### INSTRUCTIONS TO FOLLOW
Write out, without any change, the lines in the material below that run from the line with "Click the forward arrow navigation button" through the line with "Given: Minimize the", both included.

### MATERIAL FOR THE TASK
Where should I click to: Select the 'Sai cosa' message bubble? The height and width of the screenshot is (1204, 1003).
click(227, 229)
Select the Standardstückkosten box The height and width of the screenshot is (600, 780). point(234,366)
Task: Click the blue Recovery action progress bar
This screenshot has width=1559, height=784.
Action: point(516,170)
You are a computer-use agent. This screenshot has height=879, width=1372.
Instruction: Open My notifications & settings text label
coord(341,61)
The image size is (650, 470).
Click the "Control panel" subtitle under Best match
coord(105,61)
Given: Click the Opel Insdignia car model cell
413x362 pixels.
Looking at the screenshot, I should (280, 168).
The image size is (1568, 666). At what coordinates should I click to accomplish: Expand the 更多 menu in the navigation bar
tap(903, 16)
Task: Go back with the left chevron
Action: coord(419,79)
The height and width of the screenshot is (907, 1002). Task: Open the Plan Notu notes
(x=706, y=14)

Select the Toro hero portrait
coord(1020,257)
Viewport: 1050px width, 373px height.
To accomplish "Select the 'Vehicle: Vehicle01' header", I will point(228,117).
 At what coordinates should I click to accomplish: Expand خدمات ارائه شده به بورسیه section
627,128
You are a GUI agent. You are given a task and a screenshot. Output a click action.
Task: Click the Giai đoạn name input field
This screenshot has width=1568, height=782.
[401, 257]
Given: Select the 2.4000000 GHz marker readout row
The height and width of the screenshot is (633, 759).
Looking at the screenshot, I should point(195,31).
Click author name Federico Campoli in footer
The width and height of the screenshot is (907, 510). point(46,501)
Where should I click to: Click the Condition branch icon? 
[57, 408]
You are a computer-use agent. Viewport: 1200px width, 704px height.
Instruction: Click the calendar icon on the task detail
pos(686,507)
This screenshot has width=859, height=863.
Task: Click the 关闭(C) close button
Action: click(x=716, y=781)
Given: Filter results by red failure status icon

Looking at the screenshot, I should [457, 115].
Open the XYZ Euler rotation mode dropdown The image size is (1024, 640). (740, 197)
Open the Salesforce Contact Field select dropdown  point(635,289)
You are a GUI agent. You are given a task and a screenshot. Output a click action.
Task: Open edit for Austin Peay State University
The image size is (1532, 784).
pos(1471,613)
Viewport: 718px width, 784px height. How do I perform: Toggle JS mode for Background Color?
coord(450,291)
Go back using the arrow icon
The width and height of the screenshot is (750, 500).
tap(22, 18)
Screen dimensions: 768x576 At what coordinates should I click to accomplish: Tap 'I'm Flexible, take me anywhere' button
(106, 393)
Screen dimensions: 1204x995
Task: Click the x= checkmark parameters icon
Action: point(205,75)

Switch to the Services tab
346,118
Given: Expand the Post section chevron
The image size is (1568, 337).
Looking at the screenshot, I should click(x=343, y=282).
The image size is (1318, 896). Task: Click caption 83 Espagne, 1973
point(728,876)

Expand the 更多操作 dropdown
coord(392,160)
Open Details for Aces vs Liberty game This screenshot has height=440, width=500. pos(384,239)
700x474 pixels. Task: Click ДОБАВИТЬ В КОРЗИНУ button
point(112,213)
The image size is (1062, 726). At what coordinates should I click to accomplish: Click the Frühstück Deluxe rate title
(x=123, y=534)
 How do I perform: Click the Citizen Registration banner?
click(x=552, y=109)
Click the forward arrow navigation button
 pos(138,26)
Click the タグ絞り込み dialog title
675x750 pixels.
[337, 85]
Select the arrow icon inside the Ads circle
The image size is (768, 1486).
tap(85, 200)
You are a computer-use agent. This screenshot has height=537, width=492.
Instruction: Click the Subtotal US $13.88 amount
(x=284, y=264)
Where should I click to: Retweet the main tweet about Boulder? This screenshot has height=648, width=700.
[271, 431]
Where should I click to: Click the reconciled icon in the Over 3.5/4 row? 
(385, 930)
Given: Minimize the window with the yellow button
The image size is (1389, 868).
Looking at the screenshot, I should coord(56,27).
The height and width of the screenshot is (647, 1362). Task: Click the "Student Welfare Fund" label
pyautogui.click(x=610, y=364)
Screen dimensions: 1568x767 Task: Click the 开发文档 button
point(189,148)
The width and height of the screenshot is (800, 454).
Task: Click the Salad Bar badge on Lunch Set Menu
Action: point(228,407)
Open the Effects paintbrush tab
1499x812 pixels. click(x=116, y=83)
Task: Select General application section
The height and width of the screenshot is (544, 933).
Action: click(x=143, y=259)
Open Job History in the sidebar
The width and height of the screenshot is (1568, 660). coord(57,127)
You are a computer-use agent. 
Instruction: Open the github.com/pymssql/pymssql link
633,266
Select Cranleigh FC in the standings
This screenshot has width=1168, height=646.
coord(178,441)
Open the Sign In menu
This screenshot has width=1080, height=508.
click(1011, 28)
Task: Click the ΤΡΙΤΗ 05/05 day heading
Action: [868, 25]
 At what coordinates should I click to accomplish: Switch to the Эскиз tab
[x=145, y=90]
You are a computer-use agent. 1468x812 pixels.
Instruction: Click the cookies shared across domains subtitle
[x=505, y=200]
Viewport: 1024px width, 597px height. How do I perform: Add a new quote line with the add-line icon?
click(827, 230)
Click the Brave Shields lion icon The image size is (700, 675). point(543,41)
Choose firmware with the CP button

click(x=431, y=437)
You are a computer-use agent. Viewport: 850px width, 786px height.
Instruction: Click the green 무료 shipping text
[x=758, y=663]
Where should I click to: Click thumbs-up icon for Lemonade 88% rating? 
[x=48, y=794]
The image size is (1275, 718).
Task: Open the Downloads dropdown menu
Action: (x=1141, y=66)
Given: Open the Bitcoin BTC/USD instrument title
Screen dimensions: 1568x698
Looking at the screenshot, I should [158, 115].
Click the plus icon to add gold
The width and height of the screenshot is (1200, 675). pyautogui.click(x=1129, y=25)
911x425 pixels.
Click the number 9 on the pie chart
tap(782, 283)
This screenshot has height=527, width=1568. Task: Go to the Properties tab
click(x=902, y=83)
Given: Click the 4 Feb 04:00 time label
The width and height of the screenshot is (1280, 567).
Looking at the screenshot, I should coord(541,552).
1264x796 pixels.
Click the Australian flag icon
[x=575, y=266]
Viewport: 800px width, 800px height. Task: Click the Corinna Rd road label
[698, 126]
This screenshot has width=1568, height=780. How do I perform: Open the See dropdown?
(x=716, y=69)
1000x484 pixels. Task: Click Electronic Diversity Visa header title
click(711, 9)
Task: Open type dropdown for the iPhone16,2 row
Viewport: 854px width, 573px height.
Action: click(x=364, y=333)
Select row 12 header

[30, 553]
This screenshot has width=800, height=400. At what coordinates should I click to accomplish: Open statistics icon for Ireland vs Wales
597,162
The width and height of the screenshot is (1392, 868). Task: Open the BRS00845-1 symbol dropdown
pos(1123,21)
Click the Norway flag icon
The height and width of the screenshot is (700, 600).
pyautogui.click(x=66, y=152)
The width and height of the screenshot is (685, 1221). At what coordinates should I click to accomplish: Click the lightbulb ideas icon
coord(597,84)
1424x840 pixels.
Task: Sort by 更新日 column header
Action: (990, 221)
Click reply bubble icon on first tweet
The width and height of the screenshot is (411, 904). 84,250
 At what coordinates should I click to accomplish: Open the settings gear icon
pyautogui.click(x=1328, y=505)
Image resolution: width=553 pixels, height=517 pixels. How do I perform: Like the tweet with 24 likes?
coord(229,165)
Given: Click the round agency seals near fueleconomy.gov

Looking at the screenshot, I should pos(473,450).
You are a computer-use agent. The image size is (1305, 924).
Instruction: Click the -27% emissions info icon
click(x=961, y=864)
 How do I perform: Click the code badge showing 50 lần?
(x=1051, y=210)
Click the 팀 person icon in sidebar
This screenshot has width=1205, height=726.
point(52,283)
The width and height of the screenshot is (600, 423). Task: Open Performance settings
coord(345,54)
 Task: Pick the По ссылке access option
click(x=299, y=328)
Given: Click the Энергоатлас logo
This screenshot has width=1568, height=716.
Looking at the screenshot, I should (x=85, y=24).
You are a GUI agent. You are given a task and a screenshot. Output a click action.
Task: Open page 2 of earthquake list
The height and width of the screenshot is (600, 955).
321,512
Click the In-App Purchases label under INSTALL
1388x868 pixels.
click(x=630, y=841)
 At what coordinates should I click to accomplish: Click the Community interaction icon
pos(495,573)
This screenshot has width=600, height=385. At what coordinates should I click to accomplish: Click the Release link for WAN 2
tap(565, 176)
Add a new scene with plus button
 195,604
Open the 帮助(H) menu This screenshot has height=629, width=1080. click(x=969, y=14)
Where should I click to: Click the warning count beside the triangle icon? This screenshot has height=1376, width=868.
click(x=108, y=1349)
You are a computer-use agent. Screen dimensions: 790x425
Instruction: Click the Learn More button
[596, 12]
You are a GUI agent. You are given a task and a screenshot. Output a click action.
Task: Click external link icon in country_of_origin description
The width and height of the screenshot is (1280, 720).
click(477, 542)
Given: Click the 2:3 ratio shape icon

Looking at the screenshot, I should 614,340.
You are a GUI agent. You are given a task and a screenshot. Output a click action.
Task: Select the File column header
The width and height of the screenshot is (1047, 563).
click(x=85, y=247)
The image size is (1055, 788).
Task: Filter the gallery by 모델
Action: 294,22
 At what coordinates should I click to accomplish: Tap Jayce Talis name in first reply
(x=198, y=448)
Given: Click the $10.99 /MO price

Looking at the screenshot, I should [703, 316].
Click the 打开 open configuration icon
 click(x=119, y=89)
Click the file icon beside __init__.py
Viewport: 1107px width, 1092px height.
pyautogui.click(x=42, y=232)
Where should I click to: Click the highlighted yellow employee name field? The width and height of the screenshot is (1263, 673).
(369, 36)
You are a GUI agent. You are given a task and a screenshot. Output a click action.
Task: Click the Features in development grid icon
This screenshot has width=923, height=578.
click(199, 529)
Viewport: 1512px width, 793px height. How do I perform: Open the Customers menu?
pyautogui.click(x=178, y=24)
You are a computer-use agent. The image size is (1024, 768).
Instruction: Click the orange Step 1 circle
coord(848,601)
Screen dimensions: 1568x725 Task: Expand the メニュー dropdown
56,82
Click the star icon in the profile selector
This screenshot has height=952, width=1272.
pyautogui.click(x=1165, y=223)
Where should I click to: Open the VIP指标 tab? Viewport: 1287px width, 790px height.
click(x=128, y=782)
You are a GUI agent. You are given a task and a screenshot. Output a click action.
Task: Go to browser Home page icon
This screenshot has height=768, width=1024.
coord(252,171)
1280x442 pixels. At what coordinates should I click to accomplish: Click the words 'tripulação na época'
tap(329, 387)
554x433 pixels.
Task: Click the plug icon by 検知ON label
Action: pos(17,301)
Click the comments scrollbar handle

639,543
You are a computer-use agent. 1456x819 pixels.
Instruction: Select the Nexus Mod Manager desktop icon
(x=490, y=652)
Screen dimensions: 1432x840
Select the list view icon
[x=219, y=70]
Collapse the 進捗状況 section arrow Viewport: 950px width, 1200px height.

### RESPONSE BOX
Click the forward arrow navigation button
 pos(138,26)
Click the タグ絞り込み dialog title
675x750 pixels.
[337, 85]
Select the arrow icon inside the Ads circle
The image size is (768, 1486).
tap(85, 200)
You are a computer-use agent. This screenshot has height=537, width=492.
Instruction: Click the Subtotal US $13.88 amount
(x=284, y=264)
Where should I click to: Retweet the main tweet about Boulder? This screenshot has height=648, width=700.
[271, 431]
Where should I click to: Click the reconciled icon in the Over 3.5/4 row? 
(385, 930)
Given: Minimize the window with the yellow button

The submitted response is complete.